Presence of myeloid-derived suppressor cells (MDSC) in patients with metastatic castration-sensitive and castration-resistant prostate cancer.

Abstract

222 Background: MDSC contribute to an immune suppressive environment and have been implicated in cancer progression. Measurement (identification and enumeration) is challenged by the lack of analytically valid assays limiting data interpretation between groups. This impacts our understanding of rationale immune targets and design of clinical trials.
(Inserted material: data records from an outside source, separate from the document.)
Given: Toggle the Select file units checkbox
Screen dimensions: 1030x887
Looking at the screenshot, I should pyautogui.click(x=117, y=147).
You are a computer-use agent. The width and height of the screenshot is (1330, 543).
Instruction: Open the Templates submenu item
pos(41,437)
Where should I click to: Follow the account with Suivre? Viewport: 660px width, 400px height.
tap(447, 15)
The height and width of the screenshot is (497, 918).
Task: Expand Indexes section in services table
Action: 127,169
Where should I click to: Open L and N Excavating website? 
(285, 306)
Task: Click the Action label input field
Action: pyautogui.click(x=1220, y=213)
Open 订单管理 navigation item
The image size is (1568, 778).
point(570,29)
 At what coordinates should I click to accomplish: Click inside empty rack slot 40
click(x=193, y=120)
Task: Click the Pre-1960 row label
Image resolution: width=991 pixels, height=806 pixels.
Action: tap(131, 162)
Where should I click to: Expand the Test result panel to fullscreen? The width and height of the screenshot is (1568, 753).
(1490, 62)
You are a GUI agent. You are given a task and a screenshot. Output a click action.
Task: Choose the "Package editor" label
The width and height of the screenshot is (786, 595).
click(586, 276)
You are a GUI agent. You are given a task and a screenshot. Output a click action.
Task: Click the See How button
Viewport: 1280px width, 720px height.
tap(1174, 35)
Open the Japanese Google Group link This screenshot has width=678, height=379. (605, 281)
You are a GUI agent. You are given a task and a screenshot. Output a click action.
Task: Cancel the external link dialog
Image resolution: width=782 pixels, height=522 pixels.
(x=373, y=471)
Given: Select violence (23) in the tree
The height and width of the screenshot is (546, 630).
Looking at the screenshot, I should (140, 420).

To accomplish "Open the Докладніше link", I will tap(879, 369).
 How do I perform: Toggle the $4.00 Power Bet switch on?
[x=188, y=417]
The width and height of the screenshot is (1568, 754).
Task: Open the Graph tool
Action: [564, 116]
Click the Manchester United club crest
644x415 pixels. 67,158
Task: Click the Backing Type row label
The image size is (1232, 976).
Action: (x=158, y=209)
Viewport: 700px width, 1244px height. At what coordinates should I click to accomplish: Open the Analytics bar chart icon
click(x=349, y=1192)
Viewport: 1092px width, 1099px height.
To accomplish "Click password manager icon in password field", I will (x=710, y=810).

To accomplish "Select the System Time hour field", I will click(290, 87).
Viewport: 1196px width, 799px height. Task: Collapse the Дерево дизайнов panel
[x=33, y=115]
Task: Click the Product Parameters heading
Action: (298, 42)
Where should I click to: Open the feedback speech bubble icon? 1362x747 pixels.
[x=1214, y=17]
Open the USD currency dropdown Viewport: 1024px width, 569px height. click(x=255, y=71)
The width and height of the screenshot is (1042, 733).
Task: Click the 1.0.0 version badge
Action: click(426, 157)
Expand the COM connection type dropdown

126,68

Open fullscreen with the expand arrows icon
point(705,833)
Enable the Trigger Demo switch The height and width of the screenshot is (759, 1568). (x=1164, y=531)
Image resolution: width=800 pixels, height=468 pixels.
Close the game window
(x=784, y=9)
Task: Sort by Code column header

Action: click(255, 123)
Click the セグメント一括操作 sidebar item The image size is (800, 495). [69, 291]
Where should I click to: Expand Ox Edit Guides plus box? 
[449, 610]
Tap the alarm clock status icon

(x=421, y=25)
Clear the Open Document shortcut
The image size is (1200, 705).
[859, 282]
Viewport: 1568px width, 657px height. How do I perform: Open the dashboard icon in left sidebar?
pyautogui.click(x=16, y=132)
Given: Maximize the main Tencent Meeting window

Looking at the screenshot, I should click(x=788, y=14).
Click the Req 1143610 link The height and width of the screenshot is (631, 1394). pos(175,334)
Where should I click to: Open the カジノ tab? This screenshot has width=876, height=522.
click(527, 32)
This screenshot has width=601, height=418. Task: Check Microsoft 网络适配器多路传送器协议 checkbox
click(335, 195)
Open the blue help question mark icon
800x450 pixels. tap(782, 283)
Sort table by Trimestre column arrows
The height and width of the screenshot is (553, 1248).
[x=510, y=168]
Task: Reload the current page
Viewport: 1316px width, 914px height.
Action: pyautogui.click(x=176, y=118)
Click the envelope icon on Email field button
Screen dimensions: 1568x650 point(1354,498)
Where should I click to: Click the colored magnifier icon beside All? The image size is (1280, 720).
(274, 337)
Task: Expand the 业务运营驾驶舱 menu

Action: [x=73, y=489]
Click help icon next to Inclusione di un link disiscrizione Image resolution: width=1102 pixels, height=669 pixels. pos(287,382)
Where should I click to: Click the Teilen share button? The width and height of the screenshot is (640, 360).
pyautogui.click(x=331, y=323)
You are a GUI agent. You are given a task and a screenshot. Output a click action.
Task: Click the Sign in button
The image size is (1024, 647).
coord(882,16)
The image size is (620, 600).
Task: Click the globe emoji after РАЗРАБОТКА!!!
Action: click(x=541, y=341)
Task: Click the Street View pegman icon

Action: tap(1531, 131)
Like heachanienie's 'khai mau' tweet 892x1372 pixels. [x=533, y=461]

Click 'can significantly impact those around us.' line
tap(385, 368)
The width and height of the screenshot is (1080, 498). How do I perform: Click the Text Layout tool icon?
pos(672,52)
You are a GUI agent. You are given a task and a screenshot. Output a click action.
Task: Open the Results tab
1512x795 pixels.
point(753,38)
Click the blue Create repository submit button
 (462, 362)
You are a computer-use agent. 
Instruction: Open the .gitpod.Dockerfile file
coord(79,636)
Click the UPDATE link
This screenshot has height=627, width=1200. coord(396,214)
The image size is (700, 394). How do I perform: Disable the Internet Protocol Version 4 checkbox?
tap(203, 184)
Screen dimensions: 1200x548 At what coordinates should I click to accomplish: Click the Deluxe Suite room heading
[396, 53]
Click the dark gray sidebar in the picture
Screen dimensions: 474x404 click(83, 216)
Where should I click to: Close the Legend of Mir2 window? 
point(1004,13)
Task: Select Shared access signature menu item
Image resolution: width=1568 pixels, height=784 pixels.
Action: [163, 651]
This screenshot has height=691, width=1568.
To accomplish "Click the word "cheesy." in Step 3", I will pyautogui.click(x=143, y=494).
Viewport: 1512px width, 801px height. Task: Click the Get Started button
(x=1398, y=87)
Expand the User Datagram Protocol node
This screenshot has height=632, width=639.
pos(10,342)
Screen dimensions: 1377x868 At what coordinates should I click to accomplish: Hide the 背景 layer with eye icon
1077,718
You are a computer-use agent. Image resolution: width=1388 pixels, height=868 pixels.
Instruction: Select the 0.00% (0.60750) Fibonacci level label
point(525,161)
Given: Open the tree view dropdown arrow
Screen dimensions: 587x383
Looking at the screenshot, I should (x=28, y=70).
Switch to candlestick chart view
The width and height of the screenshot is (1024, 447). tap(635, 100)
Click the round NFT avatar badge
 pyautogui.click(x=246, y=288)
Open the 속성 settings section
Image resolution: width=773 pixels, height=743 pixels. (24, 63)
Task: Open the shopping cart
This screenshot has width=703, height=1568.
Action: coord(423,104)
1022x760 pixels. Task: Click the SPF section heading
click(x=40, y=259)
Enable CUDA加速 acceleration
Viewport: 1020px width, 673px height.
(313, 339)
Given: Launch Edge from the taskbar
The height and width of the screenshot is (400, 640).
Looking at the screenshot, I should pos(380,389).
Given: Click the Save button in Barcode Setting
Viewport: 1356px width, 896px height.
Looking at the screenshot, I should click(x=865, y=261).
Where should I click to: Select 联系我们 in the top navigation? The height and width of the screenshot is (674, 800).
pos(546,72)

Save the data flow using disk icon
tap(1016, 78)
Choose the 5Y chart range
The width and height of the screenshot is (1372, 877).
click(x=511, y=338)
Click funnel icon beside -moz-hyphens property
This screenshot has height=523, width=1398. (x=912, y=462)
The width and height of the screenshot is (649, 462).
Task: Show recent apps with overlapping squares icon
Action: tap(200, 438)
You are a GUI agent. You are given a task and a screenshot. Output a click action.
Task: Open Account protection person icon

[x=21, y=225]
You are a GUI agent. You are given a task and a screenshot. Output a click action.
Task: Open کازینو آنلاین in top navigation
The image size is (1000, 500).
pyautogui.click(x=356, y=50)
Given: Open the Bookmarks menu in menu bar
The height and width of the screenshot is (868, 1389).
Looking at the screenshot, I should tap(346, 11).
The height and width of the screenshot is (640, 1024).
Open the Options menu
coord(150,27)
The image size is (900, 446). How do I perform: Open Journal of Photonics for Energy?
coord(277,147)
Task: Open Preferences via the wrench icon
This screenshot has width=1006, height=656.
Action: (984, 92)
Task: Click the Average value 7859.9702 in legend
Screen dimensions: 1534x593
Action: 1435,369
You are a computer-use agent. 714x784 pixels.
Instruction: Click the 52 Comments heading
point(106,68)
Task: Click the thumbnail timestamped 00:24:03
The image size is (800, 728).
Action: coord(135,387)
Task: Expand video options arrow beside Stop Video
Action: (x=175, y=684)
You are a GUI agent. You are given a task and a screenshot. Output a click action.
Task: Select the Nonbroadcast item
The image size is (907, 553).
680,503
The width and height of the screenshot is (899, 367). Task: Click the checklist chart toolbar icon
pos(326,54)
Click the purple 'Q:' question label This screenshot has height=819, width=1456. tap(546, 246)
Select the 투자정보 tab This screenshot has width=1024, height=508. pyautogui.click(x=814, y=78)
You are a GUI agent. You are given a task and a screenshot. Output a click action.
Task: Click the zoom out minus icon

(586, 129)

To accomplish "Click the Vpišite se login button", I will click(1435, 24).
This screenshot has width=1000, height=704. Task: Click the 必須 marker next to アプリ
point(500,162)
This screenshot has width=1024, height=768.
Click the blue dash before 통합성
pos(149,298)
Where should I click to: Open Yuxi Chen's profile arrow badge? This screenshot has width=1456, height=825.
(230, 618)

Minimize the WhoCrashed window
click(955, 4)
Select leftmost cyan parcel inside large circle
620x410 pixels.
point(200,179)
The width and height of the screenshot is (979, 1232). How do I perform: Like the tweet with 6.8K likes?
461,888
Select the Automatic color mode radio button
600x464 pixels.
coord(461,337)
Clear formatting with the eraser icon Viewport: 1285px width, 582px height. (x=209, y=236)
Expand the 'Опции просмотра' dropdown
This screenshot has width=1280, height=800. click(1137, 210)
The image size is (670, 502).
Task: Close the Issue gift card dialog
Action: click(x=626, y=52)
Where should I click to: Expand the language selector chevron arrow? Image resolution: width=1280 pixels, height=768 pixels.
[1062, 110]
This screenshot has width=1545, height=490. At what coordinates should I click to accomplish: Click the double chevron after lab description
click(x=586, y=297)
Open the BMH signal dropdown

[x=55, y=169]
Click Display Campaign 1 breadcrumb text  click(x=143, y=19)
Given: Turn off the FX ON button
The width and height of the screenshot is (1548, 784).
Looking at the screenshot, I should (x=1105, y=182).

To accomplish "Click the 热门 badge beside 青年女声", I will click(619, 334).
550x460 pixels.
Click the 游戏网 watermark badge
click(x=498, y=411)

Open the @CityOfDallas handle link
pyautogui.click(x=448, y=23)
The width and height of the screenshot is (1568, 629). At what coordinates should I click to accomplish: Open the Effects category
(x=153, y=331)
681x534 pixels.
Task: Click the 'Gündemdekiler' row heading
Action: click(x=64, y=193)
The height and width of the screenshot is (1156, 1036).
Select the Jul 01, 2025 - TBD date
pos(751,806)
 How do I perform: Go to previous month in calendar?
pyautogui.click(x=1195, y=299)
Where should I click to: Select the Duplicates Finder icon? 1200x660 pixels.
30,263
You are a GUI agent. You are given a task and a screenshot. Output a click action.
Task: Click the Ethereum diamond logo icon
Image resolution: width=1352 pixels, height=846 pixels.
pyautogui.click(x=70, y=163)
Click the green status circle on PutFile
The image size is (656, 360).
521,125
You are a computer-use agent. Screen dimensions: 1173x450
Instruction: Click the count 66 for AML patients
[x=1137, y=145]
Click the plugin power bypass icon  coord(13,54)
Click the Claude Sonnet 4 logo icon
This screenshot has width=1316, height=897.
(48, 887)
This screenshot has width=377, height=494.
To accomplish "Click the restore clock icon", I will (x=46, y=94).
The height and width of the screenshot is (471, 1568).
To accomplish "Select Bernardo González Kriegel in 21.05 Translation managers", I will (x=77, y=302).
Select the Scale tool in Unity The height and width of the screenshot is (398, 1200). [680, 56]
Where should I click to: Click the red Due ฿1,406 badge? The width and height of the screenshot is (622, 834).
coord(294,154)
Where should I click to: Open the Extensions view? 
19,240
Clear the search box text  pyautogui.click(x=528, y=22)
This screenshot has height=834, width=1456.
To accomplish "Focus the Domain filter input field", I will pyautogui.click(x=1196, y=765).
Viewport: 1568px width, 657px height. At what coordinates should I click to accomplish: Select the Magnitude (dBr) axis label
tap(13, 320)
We employed a novel biomarker based assay in whole blood to enumerate MDSC from patients with metastatic castration sensitive (CSPC) and castration resistant prostate cancer (CRPC). Methods: Whole blood was collected in Cyto-Chex (Streck) tubes. A published computational algorithm-based approach (developed by Memorial Sloan Kettering Cancer Center and commercialized by Serametrix) was employed to determine the %MDSC-monocytic and coefficient of variance (CV=ratio of SD and geometric mean fluorescence intensity) to assess HLA-DR spread on CD14+CD11b cells. Samples were performed in duplicate. Clinical variables including clinical state, past and current treatment, metastatic sites, PSA, and standard prognostic markers were collected. Results: 36 pts with metastatic prostate cancer (29 CRPC; 7 CSPC) were included. Median (SD) %MDSC in 29 CRPC pts was 21.15 (5.33) and median (SD) CV was1.29 (0.25); 7 CSPC demonstrated a median (SD) %MDSC 19.15 (4.86) and median (SD) CV 1.22 (0.25). MDSC did not differ between chemotherapy exposed (n=13) and chemotherapy naive (n=16) CRPC (23.3 vs 19.5, p=ns). MDSC were not significantly higher in those with visceral mets, though a trend existed (20.3 vs 24.0, p=0.076). PSA did not appear to correlate with MDSC or CV. Conclusions: Understanding the distribution and characterization of MDSC in various clinical states in prostate cancer is relevant to the development of immune targets in this disease. MDSC were quantifiable in both CSPC and CRPC. There was a trend for higher MDSC values in patients with visceral metastases, which historically are associated with worse prognoses. Presence of MDSC in metastatic CSPC and CRPC has important therapeutic and trial implications. Further discovery in larger cohorts and earlier disease states is underway.